In India, the Reserve Bank of India (RBI) is set to announce its monetary policy on August 9. If the RBI signals a tighter stance to curb domestic inflation, the rupee could weaken further, adding pressure on gold imports. On the demand side, the Indian gold market will watch the upcoming Diwali shopping season, traditionally a period of heightened buying.
Investors should consider diversifying across gold ETFs, sovereign gold bonds, and mining equities to manage risk. As the global monetary environment evolves, the interplay between real yields, currency movements, and Indian consumer behavior will shape gold’s trajectory.
Key Takeaways
- Gold is on track for a second weekly loss, trading around $1,945 per ounce.

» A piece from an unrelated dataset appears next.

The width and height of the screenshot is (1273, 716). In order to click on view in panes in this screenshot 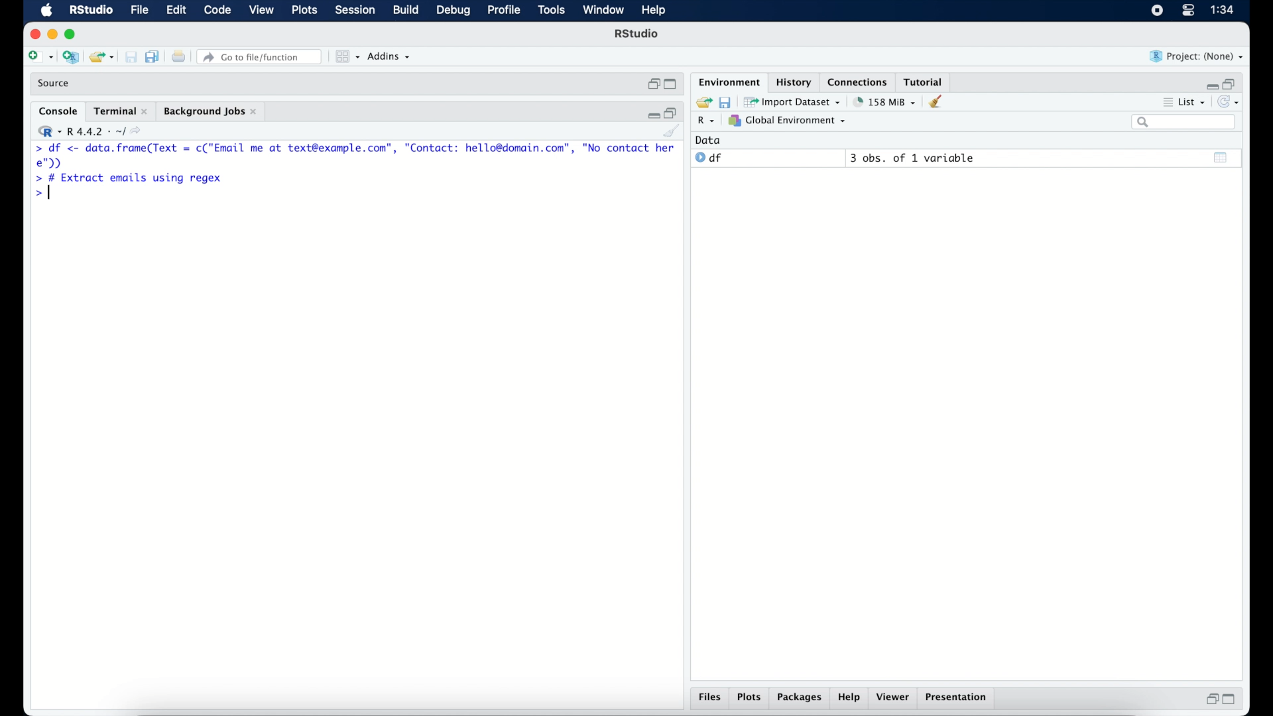, I will do `click(346, 57)`.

- Higher U.S. inflation keeps expectations of a Fed rate hike by December alive.
- Rising Treasury yields narrow the gold‑yield gap, reducing gold’s attractiveness.
- India’s massive gold demand could cushion the metal’s price fall during festive seasons.
- Analysts warn of further 2‑3 % downside if the Fed raises rates as projected.
- Historical patterns show gold retreats when real yields rise, a trend re‑emerging in 2024.
Looking ahead, the market will digest the Fed’s policy language and the RBI’s upcoming decision. If both central banks move toward tighter monetary policy, gold may face renewed pressure. Yet India’s cultural affinity for gold could provide a counterbalance, especially during the Diwali and wedding periods. How will Indian investors navigate the tug‑of‑war between global rate expectations and domestic demand? The answer will shape not only gold’s price but also the broader Indian financial landscape.